== DOCUMENT TEXT ==
Quebec feminists were also able to frame federal government actions against abortion within this nationalist framework. When Dr Morgentaler was first prosecuted in 1973, and a Montreal jury acquitted him, the federal government’s actions of over-turning the acquittal, while widely condemned, hadn’t been framed as an action against the emerging Quebec nation’s rights to determine citizenship. Moreover, pressured by feminists, the PQ government used its power to administer the criminal law, and declined to prosecute Dr Morgentaler when he was charged again. The issue was reframed within the nationalist context between the federal government and the government of Quebec, who became women’s oppressors and defenders respectively.

The PQ government’s refused to prosecute effectively decriminalized abortion in Quebec, winning many women’s support. The PQ government also announced the opening of new women’s health clinics, which would provide additional abortion and reproductive health services. The strategy developed in Montreal also was used in other large cities where Dr. Morgentaler was invited to open clinics, but no other provincial government followed the PQ’s lead in decriminalizing abortion by declining to prosecute Dr Morgentaler. In 1988, after the new Charter of Rights had come into effect, a Toronto Morgentaler case went before the Supreme Court, based on Section 7 (‘life, liberty and security of the person’). The abortion provisions of 1969 Criminal Code were ruled unconstitutional.

The Court deferred to the federal government the task of designing replacement legislation; but the only attempt at re-criminalization by the Brian Mulroney federal government failed. However, nothing in the Court’s decision would prevent any federal government from introducing new legislation to re-criminalize abortions. The Court has prevented back-door re-criminalization by the provinces by ruling that only the federal government can legislate about abortion. It subsequently also decided cases about fathers’ rights, fetal rights to life under the Quebec Charter and Canadian Charters, and about provinces’ rights to ban clinic abortions, all in ways which strengthened women’s reproductive rights.

Hence, multi-level governance; a favourable division of powers; the federal asymmetry created by progressive Quebec governments; and competitive nation-building which opened space for feminist activism – all of these factors converged to promote equality-rights in Canada and, notably, de facto decriminalization of abortion in Quebec.

Canada’s federal characteristics shaped earlier feminist campaigns for bodily integrity rights before the era of silence and disconnection between the two feminist movements had begun. Together they ‘played’ the federal system effectively and gained from cooperation between them. Without cooperation between French- and English-Canadian feminists, for example, it is unlikely the Bird Commission would have been established; or that NAC have been successful in first decade.

It is important that we learn from the successes of the era of the Bird Commission. That means rebuilding links of friendship and cooperation between English and French-Canadian feminists. Only by rebuilding our earlier alliance can we ensure reproductive rights, including access to safe abortion for women, in provinces and in the communities currently without services. Certainly without such an alliance, the Conservative government of Stephen Harper will get away with denying women in poor countries the reproductive services that we have, even while claiming to be promoting maternal health.

If feminists better understand the importance of a more unified activism and strategic use of the federal system in getting where we are today, perhaps a new generation will rebuild the links for future activism together.

Jill Vickers, FRSC, is a distinguished Chancellor’s Professor in the Department of Political Science at Carleton University.

== TASKS AND EXERCISES ==
a: According to the text on abortion rights in Canada, in what year did a Toronto Morgentaler case go before the Supreme Court?
b: Transcribe the text on abortion rights in Canada from "Canada’s federal characteristics" up to and including "in first decade.".
These records come from a separate source, unrelated to the text on abortion rights in Canada.

Stored records:
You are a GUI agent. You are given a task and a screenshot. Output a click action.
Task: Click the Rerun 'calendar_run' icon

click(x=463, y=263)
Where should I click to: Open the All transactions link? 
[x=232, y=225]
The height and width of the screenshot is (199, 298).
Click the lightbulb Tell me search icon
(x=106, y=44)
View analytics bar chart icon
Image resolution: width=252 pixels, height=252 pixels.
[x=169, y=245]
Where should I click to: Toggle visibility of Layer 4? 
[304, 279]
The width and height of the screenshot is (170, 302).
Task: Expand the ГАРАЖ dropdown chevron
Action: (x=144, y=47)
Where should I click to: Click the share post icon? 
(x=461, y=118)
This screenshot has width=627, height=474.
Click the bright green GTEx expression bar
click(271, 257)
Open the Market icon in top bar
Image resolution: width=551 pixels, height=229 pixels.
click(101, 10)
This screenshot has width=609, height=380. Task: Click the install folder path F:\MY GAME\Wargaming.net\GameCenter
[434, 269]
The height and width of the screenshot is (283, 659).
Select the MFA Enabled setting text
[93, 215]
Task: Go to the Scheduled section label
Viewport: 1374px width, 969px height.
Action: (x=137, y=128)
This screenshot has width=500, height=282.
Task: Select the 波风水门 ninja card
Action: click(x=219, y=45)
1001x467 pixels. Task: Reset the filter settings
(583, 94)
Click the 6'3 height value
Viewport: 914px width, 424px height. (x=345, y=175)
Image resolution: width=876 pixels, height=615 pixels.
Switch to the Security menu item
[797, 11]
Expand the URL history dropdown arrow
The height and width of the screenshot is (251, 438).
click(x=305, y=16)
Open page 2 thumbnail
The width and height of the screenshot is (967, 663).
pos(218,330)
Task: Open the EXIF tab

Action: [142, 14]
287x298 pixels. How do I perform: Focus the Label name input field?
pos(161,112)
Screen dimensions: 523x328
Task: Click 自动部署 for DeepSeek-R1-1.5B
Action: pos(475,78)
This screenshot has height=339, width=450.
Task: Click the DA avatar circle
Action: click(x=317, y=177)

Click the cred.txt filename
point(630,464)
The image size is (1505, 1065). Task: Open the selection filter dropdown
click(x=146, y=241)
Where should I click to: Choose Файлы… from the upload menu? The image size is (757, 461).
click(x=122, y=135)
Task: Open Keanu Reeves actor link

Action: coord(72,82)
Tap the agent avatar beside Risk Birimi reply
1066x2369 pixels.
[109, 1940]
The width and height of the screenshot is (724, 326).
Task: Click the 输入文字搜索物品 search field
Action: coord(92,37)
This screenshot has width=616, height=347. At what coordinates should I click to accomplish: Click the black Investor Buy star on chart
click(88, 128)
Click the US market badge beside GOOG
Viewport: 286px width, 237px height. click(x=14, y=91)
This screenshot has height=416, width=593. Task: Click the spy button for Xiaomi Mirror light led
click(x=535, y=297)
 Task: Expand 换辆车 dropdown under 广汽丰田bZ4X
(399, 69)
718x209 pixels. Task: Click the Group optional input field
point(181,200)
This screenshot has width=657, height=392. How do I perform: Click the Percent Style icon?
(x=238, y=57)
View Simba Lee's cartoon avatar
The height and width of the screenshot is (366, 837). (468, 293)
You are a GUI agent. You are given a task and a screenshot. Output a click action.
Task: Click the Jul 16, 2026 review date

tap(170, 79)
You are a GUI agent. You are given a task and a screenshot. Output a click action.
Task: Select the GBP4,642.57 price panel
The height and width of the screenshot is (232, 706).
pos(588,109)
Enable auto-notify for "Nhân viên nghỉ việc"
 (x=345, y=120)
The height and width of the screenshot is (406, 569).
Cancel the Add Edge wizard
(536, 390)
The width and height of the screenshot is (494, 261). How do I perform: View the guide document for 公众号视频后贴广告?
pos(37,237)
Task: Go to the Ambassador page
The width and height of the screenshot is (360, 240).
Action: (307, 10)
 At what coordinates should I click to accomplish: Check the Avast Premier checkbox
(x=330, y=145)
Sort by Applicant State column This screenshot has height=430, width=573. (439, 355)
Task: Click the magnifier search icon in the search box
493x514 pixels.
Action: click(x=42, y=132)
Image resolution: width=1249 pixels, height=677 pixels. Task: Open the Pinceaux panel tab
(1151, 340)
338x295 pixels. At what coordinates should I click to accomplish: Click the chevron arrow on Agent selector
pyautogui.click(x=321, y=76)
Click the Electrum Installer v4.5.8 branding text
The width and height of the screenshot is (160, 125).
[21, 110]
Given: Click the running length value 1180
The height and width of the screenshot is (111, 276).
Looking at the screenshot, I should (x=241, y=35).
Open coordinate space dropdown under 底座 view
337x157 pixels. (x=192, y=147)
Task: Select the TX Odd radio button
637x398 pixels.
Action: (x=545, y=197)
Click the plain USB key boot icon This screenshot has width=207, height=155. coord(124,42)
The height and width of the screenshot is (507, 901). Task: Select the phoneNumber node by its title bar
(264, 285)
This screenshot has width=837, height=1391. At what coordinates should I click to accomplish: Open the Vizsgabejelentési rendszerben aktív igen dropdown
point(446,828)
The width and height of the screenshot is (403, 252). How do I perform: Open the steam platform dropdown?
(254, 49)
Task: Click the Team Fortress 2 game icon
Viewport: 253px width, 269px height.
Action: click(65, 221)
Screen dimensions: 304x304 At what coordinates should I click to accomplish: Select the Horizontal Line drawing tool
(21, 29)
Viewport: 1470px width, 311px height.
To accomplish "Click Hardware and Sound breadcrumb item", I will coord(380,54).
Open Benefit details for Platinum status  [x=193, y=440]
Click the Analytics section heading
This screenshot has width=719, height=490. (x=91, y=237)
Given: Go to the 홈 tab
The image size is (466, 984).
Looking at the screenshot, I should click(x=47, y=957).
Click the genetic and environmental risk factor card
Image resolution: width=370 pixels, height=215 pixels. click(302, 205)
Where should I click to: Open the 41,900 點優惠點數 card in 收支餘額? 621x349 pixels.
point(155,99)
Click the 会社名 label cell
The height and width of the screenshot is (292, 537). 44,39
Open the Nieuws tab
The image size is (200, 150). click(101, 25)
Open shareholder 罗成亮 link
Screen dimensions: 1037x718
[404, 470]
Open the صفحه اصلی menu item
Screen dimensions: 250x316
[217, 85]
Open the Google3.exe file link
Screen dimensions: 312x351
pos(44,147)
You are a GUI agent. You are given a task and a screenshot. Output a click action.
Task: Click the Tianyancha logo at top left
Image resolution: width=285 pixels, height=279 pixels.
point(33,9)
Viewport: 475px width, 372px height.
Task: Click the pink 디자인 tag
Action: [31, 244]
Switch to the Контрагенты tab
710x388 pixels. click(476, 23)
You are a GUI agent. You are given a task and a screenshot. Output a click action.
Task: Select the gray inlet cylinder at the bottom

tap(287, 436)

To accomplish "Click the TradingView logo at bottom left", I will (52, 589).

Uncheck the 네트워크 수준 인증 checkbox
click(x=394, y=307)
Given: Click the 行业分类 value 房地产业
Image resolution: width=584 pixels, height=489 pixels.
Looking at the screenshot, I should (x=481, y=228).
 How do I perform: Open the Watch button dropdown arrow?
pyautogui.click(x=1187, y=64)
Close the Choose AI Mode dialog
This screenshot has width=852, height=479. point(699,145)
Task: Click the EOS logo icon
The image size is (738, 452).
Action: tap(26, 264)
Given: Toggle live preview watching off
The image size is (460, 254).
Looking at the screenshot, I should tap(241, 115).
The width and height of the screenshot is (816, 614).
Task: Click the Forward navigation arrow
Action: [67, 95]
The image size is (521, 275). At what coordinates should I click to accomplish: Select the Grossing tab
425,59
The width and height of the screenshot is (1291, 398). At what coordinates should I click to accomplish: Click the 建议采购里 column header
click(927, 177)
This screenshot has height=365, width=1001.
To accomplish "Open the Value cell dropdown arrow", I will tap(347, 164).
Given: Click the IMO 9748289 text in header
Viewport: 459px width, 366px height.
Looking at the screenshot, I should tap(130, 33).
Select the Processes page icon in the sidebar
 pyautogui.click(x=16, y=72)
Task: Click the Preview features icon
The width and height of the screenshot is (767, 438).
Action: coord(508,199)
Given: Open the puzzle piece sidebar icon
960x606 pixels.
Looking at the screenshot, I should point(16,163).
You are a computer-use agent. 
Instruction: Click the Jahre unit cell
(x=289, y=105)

== YOUR WRITTEN ANSWERS ==
a: 1988

b:
Canada’s federal characteristics shaped earlier feminist campaigns for bodily integrity rights before the era of silence and disconnection between the two feminist movements had begun. Together they ‘played’ the federal system effectively and gained from cooperation between them. Without cooperation between French- and English-Canadian feminists, for example, it is unlikely the Bird Commission would have been established; or that NAC have been successful in first decade.